__Quoted text__.
Paula -- I'm just so happy that you 2 found each other. I know it was God's plan. :biggrin:


----------



## mom2bijou (Oct 19, 2006)

Hooray!!! I am so glad everyone is adjusting. I just adore Buttons and Bows!!


----------



## jen_hedz (Mar 5, 2008)

Buttons and Bows is such an adorable girl :wub: I'm glad to hear that everyone is adjusting well!!


----------



## SillieMillie (Nov 2, 2007)

I'm just so thrilled for you all. She is absolutely adorable, a little doll.


----------



## Furbaby's Mommie (Jul 10, 2004)

That is a perfect name. I can't wait to see your girls in matching outfits---It has got to happen....... :biggrin:


----------



## lovesophie (Jan 28, 2008)

What a pretty little girl Buttons and Bows is! :wub: Love the name, too. Fits her quite nicely.


----------



## dogloverx3 (Apr 14, 2006)

I can't believe the new name - I was going to suggest that one ( great minds think alike  ) . Your new baby is an utter DELIGHT :heart: . Sarah


----------



## Matilda's mommy (Jun 1, 2005)

QUOTE (2MaltMom @ Aug 4 2008, 11:01 AM) index.php?act=findpost&pid=615709


> [attachment=39732:Buttons_..._welcome.jpg]
> 
> Archie[/B]





Oh Archie your such a little flirt :wub:


----------



## susie and sadie (Jun 22, 2005)

:wub: She has such a sweet little face! :wub: I am so happy things are working out so well!


----------



## MissMelanie (Feb 13, 2006)

AWWW how DARLING Buttons and Bows looks! I KNOW so well what you mean about feeling she has been with you forever, that is how I felt about Glory Girl, even on the second day.

enJOY!
Melanie


----------



## SicilianRose (Jun 8, 2008)

:wub: I love the name. :wub:


----------



## Suz & the Fluffs (Mar 11, 2006)

I think the name change suits her well.  She is soooooo adorable! :wub:


----------

__Data segment__.

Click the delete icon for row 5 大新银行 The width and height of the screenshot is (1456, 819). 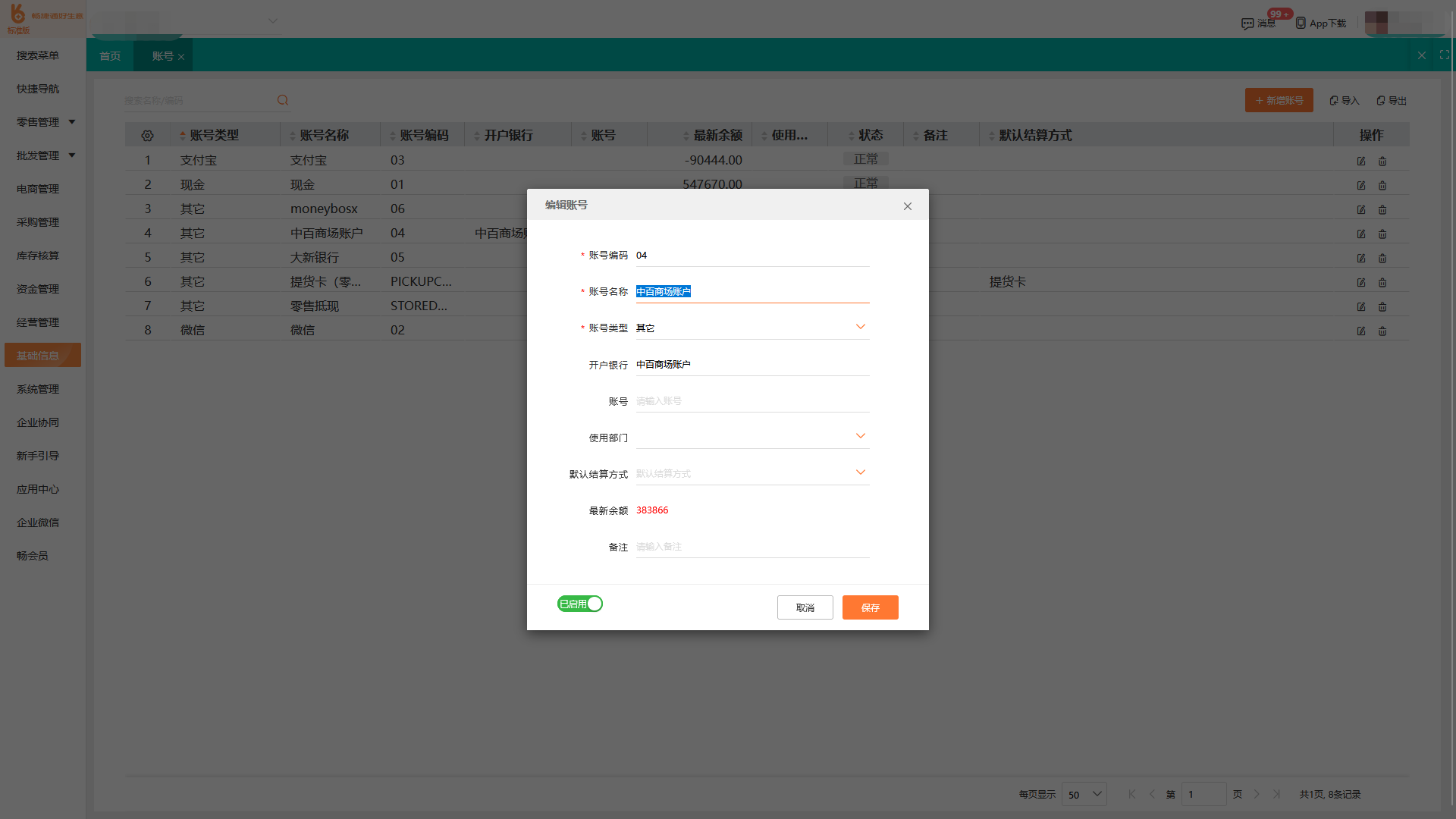point(1383,257)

__What is expected__.
In the forum thread about Buttons and Bows, why does dogloverx3 say she can't believe the new name? Answer in one to three sentences.

__Completed task__.
She had been planning to suggest that same name herself. She calls it a case of great minds thinking alike.